“All the art of living lies in a fine mingling of letting go and holding on.” Havelock Ellis

Work has continued to be pretty stressful since my last blog. So much so that I have given serious thought to completely revamping how I run things and possibly transition to a preschool setting so I can can run on my kids’ school schedule and actually have time off with my kids whenever they have off from school. But I just love having babies here so much, it would be so hard for me to give them up! I am still leaving this option open and am continuing to work out details because it would definitely be in the best interest of my family…and myself.

But enough of that — ON TO THE DIET! The nutraceutical company I joined at the beginning of January has their own month-long cleanse program that had me very intrigued from the beginning, I have nothing to loose but more weight, so I decided to give it a go! I started the program yesterday and in some ways it is similar to the 10-day shred that I have done a few times, but for the most part it is very different than most others I’ve seen. This one has you cut out very specific fruits that are high on the glycemic index to reduce acidity even faster to return your body to an alkaline state. It also has you eliminate red meat and pork for the month — this is something I have never done before and I’m very curious to see how it affects my weight loss over the next month. I felt great yesterday, I still almost grabbed a pizza roll off the tray as I walked by, not necessarily because I wanted it, but more out of bad habit!
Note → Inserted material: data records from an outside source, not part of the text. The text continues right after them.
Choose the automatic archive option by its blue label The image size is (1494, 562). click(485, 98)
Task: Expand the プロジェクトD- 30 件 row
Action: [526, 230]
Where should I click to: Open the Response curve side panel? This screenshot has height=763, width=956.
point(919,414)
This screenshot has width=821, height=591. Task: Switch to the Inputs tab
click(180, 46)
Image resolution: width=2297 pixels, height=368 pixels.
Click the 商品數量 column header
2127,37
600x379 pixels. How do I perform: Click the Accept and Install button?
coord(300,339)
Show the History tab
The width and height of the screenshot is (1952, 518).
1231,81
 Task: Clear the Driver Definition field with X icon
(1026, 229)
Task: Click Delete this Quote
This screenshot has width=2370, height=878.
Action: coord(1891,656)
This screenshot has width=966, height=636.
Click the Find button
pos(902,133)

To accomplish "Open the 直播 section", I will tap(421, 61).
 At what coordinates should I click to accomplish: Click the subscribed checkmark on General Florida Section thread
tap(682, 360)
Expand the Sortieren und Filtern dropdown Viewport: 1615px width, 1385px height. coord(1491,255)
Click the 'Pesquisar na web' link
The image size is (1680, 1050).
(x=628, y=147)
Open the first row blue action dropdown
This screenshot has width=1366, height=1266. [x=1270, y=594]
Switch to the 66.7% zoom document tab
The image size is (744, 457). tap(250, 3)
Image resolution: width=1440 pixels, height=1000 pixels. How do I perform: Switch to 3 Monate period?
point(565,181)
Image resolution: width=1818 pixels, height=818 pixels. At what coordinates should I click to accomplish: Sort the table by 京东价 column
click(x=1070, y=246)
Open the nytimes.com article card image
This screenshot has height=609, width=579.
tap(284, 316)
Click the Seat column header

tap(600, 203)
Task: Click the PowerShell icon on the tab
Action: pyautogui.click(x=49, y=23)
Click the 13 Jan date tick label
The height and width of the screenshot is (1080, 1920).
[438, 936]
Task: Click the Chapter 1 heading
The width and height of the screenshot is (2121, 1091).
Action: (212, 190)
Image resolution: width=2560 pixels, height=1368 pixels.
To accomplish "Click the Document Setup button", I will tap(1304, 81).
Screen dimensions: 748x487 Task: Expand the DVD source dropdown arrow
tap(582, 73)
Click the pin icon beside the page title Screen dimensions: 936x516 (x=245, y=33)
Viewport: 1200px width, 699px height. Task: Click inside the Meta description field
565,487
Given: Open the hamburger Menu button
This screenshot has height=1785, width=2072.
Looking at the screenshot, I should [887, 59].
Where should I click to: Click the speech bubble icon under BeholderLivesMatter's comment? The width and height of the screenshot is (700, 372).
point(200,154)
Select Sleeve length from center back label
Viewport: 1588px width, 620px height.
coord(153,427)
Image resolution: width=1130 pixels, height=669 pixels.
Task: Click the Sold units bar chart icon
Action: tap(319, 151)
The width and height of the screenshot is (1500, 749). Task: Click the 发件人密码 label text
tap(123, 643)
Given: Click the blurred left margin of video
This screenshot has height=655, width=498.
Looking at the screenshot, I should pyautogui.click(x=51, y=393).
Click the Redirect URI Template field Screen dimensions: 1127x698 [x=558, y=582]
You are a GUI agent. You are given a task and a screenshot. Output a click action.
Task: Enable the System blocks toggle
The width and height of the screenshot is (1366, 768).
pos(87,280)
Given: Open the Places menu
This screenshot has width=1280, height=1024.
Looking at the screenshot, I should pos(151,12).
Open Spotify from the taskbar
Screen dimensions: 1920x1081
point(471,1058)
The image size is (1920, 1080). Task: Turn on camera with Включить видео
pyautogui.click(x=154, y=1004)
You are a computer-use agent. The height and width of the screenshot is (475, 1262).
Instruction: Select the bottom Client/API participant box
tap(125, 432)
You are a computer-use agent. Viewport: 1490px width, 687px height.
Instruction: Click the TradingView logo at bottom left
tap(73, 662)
Another aspect I’m very curious about is seeing how putting a serious effort into being as alkaline and balanced as I can be will affect my horrid Kansas seasonal allergies. My personal peak season is late April on into May, a little later that most Kansans, and I have no idea what flares up my allergies other than that it blooms in late spring/early summer, but GOOD GOD it is the most miserable 1-2 months! Most days I can barely take two steps out the front door before feeling like I want to scratch my face off. I have heard endless testimonials from people using these products who have addressed their allergy issues with great success, I would really like to be one of those people since my allergy meds work less and less with each year.

Back to the weight loss, though…two months until Belize and come hell or high water I WILL be buying new clothes and a new swim suit in a different size before I go! I will also have one last waxing the day before I leave. 😁 My friends and I have planned our excursions and I want to be able to hike through the ruins with ease.

So overall, the last week has been extremely stressful work-wise, but the weight loss is back on track and my motivation has returned. The treadmill and weights are getting daily use. ALSO, on Saturday night, I saw LIVE IN CONCERT Vanilla Ice, Rob Base, Coolio, Tone Loc, and Young MC!!! They are all currently on the I Love the 90s tour…it was like I was in high school all over again! All three of my girls came with me and had a blast dancing and singing all night. I think a great song to sum up this post is one from the concert that speaks to the journey I am on right now…I’m taking Coolio’s “Fantastic Voyage”. And yes, I saw him do it live!!!

~~ Amie

Author: lifedeathdieting

My story is the same as most women, all was fine with my health, weight and body -- until I had kids. My metabolism is nearly non-existent, it seems I have to put in 10X more effort as anyone else to loose even 1 pound (yet, I can gain weight almost instantly if I allow myself even a single cheat day), I'm embarrassed to say how many different diets I've tried and bombed, and most days the motivation simply isn't there. I have even met much resistance with people in my life, dieting and loosing weight is such a common topic, I think it is often minimized just because so many people talk about it everyday. Friends and family always brush it off like its something I can do if I just stop whining about it and just do it -- but I can't, I've learned over the last 17 years that it is far more complicated than "just doing it." Exercising is difficult with all the loose skin and fat that sags on my abdomen...but I need to exercise to get all that fat off...but many exercises I can't do because the fat and skin are in the way...it's a loose-loose at the moment. But there is a new dawn on the weight loss horizon, I have finally begin to drop some weight, and I am slowly figuring out where my buggaboos are hiding within my mind and my diet. I am sharing this journey to chronicle the successes and failures on my return to health.